4 simple ways to a happy holiday season, even when you're divorced
During my nine-year marriage, I'd managed to convince my husband that the way my family of origin did the December holidays was the right way. Every year, we'd join my parents to celebrate Christmas with a turkey, stuffing, a huge tree, lots of presents, plus a Scandinavian dinner on Christmas Eve. After I got divorced and was on my own, having moved far away from my parents and ex-husband both, I struggled with what to do about the holiday season. It wasn’t that I wanted to recreate the exact same experiences, even if I could have. Nevertheless, there was an emptiness and difficulty about no longer having those familiar traditions – that old life and family feeling – in place.

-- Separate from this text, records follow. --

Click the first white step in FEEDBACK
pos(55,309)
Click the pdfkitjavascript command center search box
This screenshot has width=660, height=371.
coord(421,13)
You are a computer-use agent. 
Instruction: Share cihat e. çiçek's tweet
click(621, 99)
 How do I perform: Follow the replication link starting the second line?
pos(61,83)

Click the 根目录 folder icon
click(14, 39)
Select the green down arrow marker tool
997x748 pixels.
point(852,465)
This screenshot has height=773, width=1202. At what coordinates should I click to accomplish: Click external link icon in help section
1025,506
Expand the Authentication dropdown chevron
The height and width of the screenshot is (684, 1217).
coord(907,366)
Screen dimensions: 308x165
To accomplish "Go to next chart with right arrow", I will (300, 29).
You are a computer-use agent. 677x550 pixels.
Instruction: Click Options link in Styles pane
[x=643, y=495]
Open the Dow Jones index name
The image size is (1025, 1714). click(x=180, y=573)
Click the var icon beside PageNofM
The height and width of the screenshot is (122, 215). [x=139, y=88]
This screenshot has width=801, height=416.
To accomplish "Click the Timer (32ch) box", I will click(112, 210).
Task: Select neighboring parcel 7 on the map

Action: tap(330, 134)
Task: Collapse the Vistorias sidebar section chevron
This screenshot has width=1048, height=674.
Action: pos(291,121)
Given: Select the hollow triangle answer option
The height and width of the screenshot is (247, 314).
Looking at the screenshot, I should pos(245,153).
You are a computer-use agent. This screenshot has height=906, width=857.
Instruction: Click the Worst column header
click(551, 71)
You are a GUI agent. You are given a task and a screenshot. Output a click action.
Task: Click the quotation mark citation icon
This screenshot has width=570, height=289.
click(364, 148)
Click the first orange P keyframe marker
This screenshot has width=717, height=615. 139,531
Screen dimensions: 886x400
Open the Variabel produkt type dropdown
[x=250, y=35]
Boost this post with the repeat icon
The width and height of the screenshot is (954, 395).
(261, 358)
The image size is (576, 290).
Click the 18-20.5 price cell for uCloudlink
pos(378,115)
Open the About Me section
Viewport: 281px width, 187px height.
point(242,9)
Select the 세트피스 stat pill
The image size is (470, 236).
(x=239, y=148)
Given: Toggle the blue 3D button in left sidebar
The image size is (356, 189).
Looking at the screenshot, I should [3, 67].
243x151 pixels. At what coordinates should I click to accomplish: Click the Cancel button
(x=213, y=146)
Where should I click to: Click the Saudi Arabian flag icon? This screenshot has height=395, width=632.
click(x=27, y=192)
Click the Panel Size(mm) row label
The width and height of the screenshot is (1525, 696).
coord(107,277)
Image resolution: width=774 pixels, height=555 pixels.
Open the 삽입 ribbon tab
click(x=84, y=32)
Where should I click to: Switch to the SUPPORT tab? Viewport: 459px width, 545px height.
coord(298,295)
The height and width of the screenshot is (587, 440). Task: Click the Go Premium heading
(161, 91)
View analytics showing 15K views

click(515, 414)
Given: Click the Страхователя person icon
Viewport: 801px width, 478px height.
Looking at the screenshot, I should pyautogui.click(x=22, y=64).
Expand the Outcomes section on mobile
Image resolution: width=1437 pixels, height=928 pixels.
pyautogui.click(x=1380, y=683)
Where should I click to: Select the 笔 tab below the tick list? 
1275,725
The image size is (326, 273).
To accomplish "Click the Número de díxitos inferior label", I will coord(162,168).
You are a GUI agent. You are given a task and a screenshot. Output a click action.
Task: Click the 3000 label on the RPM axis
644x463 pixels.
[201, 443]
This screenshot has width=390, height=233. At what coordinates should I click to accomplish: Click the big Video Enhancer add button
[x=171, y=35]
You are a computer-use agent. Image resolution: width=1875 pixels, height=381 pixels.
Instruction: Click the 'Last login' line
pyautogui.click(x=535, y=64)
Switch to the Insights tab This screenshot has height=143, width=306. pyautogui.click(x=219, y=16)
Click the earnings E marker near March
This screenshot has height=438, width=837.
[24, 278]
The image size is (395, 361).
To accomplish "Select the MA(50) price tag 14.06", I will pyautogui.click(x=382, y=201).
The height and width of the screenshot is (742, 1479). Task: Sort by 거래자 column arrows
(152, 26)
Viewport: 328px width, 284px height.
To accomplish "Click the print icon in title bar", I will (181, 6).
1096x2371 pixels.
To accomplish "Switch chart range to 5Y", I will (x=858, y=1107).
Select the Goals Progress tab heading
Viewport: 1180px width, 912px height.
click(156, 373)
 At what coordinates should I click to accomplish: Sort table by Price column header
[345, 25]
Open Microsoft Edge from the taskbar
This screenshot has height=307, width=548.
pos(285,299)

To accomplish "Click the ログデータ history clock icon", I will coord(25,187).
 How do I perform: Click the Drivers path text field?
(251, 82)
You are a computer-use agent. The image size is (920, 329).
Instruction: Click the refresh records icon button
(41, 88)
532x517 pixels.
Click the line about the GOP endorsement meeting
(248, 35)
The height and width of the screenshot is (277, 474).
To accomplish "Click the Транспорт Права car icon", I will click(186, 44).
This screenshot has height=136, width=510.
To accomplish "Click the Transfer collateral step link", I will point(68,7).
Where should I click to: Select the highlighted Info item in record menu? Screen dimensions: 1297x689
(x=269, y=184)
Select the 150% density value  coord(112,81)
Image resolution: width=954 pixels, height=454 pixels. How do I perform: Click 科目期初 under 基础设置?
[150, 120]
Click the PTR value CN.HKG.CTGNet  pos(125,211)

And then I discovered how to embrace my new life in a new place, holidays and all.
1. Be grateful. Don’t think about what you don’t have – think about what you’re fortunate enough to have. If you find yourself feeling resentful or Grinch-like about your situation, tell those thoughts to “stop” – and think of something you’re grateful for. You can start as simple as “I’m grateful to have warm shelter and a comfortable bed” or “I’m grateful to have my dog to keep me company.” This simple switch of focus will lead to a big switch in attitude.
2. Acknowledge what you’ve lost. Accept that grief over the ending of a marriage is inevitable and will be along for the ride. Acceptance will allow a sense of calmness to enter in – and those feelings of sadness will no longer hold you back from enjoying yourself, even if they might still be present.
3. Give, give, give. Again, don’t think about what you’re not getting or what you no longer have. Think about someone who’s less fortunate than you and with whom you can share something meaningful. Whether this translates to volunteering at a soup kitchen, bringing cookies to an elderly neighbor, or hosting a dinner for other singles, once you create a little holiday cheer for someone else, you’ll resurrect the true meaning of the season – and a feeling of connection and happiness – for yourself.
4. Create family out of friends. “Friends are the family we choose” goes the saying, and there’s no better time to prove this out than the holidays. Plan a simple gathering, go caroling, exchange gifts. If you don’t have an obvious group of people in your life with which to put this into practice, begin creating that group right now by issuing invitations to those you think could be like family some day. Taking this step will go a long way toward taking the sting out of any loneliness you might feel this year, because you’ll know that it isn’t a permanent condition.
While holidays post-divorce are bound to be different than they were while you were married, these four simple steps can help bring the joy back into the season – and carry it through into the new year.